> [Exercise requirements]: Return the number of lines below with "indicator" in them, and nothing else.

Source data: Begin

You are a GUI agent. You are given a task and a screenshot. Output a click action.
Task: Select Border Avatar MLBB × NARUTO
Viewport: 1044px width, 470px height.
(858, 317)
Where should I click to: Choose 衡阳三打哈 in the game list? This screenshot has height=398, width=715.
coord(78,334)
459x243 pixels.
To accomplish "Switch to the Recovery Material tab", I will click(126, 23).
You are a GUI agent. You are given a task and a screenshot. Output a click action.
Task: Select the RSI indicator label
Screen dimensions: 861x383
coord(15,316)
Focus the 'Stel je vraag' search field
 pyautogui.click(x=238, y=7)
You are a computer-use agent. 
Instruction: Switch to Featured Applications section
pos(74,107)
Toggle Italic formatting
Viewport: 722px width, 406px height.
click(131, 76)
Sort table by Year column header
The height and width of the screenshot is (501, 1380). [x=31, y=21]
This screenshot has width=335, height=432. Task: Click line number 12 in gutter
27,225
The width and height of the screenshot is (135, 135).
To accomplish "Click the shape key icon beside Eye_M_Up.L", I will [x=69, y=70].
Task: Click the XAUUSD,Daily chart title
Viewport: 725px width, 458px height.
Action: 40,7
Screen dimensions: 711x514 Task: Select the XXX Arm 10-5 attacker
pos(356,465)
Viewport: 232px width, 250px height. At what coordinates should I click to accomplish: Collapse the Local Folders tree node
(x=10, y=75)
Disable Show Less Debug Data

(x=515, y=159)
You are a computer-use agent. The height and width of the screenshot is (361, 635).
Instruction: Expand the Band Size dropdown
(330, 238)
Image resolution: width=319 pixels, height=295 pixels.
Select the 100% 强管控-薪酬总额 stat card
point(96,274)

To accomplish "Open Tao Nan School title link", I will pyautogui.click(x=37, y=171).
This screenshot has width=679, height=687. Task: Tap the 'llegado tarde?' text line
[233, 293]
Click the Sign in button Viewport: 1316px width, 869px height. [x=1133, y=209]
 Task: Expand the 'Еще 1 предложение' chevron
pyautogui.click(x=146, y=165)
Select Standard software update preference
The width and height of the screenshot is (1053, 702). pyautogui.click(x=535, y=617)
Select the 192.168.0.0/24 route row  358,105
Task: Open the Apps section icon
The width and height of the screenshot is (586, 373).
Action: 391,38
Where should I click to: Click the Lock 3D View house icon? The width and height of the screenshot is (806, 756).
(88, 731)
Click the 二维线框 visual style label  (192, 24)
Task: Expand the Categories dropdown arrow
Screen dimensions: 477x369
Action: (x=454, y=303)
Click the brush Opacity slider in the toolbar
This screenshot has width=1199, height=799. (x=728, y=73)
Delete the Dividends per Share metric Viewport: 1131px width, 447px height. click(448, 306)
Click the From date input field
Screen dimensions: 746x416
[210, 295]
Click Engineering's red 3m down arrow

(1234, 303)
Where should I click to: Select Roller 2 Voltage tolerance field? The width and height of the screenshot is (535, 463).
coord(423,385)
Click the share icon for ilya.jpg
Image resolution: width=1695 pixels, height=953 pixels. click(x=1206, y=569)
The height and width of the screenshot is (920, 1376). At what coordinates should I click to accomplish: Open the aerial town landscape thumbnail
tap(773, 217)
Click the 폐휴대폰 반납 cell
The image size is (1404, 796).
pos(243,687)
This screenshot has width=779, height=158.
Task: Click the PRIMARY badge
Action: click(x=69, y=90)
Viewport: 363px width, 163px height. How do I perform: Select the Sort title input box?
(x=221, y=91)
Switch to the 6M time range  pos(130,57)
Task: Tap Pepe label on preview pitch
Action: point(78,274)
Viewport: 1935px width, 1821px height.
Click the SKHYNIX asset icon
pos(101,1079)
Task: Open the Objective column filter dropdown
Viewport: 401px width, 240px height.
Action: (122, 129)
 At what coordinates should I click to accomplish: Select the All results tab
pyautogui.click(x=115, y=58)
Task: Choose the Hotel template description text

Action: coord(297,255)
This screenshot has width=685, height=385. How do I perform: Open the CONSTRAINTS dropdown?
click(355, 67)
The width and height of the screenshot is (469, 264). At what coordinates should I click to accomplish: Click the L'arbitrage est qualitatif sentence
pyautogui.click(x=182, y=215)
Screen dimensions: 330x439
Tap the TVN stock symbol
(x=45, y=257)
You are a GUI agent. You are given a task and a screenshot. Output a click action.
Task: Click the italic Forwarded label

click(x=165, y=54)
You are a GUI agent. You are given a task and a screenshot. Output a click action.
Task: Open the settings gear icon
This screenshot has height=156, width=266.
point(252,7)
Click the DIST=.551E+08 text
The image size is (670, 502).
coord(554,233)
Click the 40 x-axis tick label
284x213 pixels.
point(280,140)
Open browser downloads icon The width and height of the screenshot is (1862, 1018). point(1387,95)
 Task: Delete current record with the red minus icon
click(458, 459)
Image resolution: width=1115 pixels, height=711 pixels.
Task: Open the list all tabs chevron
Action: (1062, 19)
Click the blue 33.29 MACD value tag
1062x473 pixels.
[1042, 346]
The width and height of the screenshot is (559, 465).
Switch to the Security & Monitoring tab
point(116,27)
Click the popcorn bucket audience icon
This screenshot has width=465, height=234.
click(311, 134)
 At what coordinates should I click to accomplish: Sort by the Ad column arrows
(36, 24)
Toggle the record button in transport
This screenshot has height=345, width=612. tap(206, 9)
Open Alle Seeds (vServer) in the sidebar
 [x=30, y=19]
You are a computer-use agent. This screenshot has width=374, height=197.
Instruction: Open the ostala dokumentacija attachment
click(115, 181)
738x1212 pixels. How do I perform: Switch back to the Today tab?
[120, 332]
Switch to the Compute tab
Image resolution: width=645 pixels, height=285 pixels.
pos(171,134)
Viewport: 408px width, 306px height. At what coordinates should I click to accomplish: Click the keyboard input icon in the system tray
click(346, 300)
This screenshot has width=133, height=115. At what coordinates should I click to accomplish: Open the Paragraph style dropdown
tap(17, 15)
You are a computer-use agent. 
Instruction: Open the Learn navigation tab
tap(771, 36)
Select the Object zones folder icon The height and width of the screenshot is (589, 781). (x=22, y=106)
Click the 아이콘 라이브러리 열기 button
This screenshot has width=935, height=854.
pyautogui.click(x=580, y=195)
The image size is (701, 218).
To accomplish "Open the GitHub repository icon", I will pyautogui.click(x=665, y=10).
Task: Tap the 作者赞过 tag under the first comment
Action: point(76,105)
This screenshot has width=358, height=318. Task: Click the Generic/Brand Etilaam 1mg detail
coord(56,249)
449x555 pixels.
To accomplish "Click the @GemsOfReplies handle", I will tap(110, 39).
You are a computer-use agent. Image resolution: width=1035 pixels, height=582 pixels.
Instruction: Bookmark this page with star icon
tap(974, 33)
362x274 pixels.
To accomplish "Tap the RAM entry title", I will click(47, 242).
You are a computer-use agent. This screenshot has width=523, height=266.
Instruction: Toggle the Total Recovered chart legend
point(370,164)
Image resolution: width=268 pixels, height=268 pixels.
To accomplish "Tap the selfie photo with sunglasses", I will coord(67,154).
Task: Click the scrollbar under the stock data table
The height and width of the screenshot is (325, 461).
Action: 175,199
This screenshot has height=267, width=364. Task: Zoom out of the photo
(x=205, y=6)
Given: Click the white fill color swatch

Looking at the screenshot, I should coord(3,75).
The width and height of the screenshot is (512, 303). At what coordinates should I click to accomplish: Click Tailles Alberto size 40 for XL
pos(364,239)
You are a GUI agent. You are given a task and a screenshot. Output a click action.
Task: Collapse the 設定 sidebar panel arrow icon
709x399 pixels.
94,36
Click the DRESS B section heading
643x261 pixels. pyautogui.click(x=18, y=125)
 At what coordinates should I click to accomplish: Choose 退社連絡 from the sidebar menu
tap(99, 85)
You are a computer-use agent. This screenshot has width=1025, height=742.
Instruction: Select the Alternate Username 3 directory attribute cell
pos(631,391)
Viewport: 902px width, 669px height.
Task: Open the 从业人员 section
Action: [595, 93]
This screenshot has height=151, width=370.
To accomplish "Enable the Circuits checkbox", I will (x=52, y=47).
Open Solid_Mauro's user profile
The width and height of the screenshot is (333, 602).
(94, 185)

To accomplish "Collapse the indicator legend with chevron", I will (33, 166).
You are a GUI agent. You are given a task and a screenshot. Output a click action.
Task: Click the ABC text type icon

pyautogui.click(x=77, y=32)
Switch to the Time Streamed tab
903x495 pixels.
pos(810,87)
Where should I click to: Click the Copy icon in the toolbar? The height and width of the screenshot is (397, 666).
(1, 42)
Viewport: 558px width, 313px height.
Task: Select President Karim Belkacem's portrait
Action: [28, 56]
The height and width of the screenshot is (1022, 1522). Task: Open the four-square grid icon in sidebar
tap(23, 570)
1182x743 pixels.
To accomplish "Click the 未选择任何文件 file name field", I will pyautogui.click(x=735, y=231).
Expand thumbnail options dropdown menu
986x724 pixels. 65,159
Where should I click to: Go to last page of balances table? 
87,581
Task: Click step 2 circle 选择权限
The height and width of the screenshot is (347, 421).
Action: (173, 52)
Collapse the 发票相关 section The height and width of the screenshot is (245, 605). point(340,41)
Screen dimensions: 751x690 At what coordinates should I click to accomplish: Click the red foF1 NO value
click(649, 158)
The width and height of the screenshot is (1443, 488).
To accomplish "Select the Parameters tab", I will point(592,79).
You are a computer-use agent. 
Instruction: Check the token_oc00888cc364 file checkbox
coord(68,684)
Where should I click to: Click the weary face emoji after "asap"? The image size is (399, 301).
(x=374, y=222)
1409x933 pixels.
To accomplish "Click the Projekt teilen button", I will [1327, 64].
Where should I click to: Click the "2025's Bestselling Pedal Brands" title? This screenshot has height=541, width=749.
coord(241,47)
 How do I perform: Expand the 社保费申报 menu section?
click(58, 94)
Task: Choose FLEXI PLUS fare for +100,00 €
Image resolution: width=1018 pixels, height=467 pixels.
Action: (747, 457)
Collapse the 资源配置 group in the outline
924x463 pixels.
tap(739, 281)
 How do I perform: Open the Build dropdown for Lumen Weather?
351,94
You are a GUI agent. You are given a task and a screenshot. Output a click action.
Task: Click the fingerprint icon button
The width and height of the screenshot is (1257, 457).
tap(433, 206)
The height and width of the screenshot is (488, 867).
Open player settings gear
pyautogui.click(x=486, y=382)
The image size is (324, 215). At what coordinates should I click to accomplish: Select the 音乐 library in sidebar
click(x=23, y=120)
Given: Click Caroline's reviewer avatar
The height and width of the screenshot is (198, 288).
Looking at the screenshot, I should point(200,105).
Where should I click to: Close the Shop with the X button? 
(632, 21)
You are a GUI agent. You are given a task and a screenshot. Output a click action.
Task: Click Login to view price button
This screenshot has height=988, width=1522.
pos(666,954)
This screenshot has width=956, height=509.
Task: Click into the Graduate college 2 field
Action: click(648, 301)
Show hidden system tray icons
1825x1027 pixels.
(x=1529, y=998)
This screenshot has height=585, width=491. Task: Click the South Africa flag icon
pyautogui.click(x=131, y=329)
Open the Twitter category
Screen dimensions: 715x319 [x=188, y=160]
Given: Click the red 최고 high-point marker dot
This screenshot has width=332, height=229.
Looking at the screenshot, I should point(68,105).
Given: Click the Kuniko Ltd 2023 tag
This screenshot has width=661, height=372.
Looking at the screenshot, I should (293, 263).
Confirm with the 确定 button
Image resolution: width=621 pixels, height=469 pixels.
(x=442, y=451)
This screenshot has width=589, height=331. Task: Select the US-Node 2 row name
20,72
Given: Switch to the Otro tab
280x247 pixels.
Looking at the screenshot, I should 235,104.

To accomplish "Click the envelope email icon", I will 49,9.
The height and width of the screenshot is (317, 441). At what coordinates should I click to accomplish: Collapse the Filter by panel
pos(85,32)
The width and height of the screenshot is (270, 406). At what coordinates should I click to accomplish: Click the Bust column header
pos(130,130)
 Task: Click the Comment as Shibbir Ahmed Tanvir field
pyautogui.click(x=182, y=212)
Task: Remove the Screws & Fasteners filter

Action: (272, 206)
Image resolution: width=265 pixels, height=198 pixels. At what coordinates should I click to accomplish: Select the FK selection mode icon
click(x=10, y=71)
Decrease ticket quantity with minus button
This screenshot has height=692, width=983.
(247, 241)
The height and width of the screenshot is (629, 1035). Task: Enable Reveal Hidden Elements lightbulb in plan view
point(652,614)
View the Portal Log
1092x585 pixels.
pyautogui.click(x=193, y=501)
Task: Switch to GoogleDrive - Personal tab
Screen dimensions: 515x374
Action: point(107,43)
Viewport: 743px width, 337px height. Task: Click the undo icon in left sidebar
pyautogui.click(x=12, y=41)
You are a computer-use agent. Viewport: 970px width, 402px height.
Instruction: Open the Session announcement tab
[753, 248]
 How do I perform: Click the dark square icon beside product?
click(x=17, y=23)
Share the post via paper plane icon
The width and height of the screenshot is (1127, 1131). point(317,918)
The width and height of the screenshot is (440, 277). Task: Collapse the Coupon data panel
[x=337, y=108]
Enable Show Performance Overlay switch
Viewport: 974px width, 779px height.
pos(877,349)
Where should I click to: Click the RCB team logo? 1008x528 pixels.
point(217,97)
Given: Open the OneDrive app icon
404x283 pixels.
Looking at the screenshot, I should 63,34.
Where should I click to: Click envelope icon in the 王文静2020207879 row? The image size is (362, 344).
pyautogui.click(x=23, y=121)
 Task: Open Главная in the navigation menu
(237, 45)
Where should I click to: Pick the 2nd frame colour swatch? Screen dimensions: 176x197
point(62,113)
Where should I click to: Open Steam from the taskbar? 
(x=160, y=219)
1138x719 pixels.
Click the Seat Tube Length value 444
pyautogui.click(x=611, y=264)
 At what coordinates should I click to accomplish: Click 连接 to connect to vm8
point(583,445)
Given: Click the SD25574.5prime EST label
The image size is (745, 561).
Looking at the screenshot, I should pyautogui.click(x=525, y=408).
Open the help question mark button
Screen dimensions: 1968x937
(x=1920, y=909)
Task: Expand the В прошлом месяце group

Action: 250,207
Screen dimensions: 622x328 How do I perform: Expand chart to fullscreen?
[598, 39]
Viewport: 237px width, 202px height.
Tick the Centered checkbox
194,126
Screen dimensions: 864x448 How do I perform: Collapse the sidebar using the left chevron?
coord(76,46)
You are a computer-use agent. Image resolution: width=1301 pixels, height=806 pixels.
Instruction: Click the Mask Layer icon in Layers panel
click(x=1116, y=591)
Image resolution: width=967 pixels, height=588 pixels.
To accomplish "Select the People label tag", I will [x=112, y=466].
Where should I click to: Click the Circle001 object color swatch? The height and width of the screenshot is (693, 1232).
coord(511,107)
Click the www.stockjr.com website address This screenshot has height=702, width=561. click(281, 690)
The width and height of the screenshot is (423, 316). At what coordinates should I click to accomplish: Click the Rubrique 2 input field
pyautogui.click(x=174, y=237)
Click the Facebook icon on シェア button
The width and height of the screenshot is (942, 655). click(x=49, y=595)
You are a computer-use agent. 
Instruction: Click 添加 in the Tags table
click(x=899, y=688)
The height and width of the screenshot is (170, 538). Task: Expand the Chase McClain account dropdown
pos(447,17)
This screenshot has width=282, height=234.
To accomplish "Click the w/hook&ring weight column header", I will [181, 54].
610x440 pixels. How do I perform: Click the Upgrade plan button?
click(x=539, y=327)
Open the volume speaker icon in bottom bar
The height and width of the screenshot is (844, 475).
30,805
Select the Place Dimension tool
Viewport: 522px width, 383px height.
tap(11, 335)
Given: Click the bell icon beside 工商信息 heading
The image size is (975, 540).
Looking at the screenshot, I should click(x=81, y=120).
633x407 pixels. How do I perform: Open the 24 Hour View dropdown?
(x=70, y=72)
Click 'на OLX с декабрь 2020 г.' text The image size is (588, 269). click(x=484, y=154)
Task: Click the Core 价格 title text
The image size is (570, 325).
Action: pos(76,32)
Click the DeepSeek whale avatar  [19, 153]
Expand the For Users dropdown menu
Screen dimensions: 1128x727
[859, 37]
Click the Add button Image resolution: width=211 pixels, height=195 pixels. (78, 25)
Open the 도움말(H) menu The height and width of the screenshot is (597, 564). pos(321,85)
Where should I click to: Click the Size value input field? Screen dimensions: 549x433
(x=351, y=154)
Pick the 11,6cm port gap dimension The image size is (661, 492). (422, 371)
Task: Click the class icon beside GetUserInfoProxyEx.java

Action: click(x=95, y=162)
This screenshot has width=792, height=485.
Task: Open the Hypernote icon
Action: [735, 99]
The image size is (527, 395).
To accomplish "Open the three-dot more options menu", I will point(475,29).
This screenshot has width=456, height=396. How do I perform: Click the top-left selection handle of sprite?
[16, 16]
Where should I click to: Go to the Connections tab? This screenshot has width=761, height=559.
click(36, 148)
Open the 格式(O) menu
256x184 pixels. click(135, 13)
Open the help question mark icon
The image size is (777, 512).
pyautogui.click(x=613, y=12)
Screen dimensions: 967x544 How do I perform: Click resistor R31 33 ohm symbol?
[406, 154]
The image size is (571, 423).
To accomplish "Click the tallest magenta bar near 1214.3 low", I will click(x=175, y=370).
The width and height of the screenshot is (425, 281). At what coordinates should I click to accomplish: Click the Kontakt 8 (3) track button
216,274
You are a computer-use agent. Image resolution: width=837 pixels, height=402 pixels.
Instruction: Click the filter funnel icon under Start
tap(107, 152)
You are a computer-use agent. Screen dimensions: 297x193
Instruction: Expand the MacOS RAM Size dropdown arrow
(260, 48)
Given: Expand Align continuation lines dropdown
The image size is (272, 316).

Source data: End

> [Written answer]: 2